BODENHEIMER, MAX ISIDOR (1865–1940), one of *Herzl's first assistants, a founder of the World Zionist Organization, and one of the first directors of the *Jewish National Fund. Bodenheimer was born in Stuttgart and began to practice law in Cologne in 1890. Despite an assimilationist education, he joined the *Ḥibbat Zion movement in his youth. In 1891 he published a pamphlet, Wohin mit den russischen Juden? in which he suggested settling Russian Jews in Ereẓ Israel. In 1893 he and David *Wolffsohn founded in Cologne a Ḥibbat Zion society which was the nucleus of the future Zionist Federation in Germany.

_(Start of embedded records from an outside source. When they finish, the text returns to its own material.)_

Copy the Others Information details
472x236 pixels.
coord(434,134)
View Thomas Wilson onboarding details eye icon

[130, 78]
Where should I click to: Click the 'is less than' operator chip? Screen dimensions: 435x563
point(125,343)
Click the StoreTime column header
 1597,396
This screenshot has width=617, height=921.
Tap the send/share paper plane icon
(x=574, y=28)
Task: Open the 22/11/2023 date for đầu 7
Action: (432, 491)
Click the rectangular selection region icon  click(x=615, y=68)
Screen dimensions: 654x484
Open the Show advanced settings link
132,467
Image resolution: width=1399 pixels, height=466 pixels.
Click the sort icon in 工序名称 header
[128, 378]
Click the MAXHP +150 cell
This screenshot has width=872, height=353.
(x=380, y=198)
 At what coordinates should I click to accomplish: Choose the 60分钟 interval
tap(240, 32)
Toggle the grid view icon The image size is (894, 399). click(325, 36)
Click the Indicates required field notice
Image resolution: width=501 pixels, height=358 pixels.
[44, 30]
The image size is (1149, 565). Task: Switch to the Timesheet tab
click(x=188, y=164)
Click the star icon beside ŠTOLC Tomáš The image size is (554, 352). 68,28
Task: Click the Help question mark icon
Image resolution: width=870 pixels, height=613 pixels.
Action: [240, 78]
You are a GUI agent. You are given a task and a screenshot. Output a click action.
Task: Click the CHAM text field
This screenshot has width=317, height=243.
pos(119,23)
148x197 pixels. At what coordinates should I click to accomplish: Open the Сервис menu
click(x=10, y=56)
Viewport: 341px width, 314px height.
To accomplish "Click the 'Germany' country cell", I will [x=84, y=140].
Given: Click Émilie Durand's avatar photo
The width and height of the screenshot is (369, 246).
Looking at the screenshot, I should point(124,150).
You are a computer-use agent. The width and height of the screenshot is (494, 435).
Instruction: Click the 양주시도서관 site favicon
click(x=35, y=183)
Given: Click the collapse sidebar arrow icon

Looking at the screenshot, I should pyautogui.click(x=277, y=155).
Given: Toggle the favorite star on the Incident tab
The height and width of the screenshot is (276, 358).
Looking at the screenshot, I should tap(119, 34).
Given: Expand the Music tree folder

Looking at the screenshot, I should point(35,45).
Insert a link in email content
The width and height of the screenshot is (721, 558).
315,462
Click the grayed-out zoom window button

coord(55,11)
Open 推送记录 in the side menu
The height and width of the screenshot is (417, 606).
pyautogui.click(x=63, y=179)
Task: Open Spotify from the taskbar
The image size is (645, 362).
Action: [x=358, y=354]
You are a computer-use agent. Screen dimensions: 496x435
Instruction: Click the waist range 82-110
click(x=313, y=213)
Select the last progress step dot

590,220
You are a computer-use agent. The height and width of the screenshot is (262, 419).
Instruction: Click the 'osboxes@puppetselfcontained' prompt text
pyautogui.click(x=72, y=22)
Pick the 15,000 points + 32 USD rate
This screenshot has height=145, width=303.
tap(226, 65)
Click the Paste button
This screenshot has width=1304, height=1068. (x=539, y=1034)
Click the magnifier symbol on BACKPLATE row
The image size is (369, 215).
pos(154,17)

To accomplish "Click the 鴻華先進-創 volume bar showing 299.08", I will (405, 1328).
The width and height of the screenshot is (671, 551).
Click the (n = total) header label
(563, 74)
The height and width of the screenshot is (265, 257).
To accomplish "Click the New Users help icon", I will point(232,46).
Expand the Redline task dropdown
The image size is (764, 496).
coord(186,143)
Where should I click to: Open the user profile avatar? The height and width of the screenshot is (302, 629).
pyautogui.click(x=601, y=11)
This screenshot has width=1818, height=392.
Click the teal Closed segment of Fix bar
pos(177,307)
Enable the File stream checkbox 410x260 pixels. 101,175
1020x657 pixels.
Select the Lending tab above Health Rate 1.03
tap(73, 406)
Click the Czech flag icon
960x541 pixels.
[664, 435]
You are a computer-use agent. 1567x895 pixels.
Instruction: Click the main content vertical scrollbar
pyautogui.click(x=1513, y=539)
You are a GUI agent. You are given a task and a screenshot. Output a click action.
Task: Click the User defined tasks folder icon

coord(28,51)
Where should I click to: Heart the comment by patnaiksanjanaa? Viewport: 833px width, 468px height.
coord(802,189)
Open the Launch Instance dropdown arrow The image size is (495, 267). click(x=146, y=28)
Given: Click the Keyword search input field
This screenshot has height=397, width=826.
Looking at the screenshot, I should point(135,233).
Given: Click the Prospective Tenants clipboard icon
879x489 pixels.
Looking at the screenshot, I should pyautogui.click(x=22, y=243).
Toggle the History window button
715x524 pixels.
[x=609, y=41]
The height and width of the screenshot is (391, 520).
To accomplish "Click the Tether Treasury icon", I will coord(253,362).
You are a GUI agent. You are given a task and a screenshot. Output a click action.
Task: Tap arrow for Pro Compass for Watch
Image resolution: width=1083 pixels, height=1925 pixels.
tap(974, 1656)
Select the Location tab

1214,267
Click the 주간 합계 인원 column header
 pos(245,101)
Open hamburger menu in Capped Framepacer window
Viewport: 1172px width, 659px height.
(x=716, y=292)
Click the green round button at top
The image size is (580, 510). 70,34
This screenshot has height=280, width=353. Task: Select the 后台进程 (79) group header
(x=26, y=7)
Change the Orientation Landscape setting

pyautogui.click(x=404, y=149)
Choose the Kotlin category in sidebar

When Herzl announced his Zionist plans, Bodenheimer joined him immediately. At the First Zionist Congress in 1897 he presented the organizational program of the Zionist movement, and was a member of the committee which prepared the text of the *Basle Program. From 1897 to 1921 and from 1931 to 1933 Bodenheimer was a member of the Zionist General Council. In 1898 he was a member of the Zionist delegation which accompanied Herzl to Ereẓ Israel for an audience with Kaiser William II on his visit there. Bodenheimer put the statutes of the Jewish National Fund into final form and served as its director from 1907 to 1914. The land on which Kinneret, Deganyah, and Merḥavyah were built was among that acquired during his administration; and assistance was also given for urban and rural settlement, including a loan to help found Tel Aviv. During World War i Bodenheimer together with Franz *Oppenheimer and Adolph *Friedemann founded the Va'ad le-Ma'an ha-Mizraḥ ("Committee for the East"), which aimed at serving as a liaison between East European Jewry and the German occupation authorities. He joined the *Revisionist Movement (1931–34) but left when it seceded from the World Zionist Organization. In 1935 Bodenheimer settled in Jerusalem. He published many pamphlets and articles on Zionist matters, and wrote a drama on the life of Jesus (1933). His memoirs appeared posthumously in Hebrew (1952), German (1958), and in English under the title Prelude to Israel (1963). His daughter, Hannah, published his correspondence with Hermann Shapira, Toledot Tokhnit Basel ("The History of the Basle Program," 1947), and that between him and Herzl in Hebrew and German, under the title Be-Reshit ha-Tenu'ah ("At the Beginning of the Movement," 1965). A selection of his writings, Bi-Mesillat Rishonim, was published in 1951.

bibliography:

T. Herzl, Complete Diaries, ed. by R. Patai, 5 vols. (1960), index; S. Ben-Horin, Ḥamishim Shenot Ẓiyyonut, Max Bodenheimer (1946); H. Bodenheimer, Herzl Yearbook, 6 (1964–65), 153–81; R. Lichtheim, Die Geschichte des deutschen Zionismus (1954), index.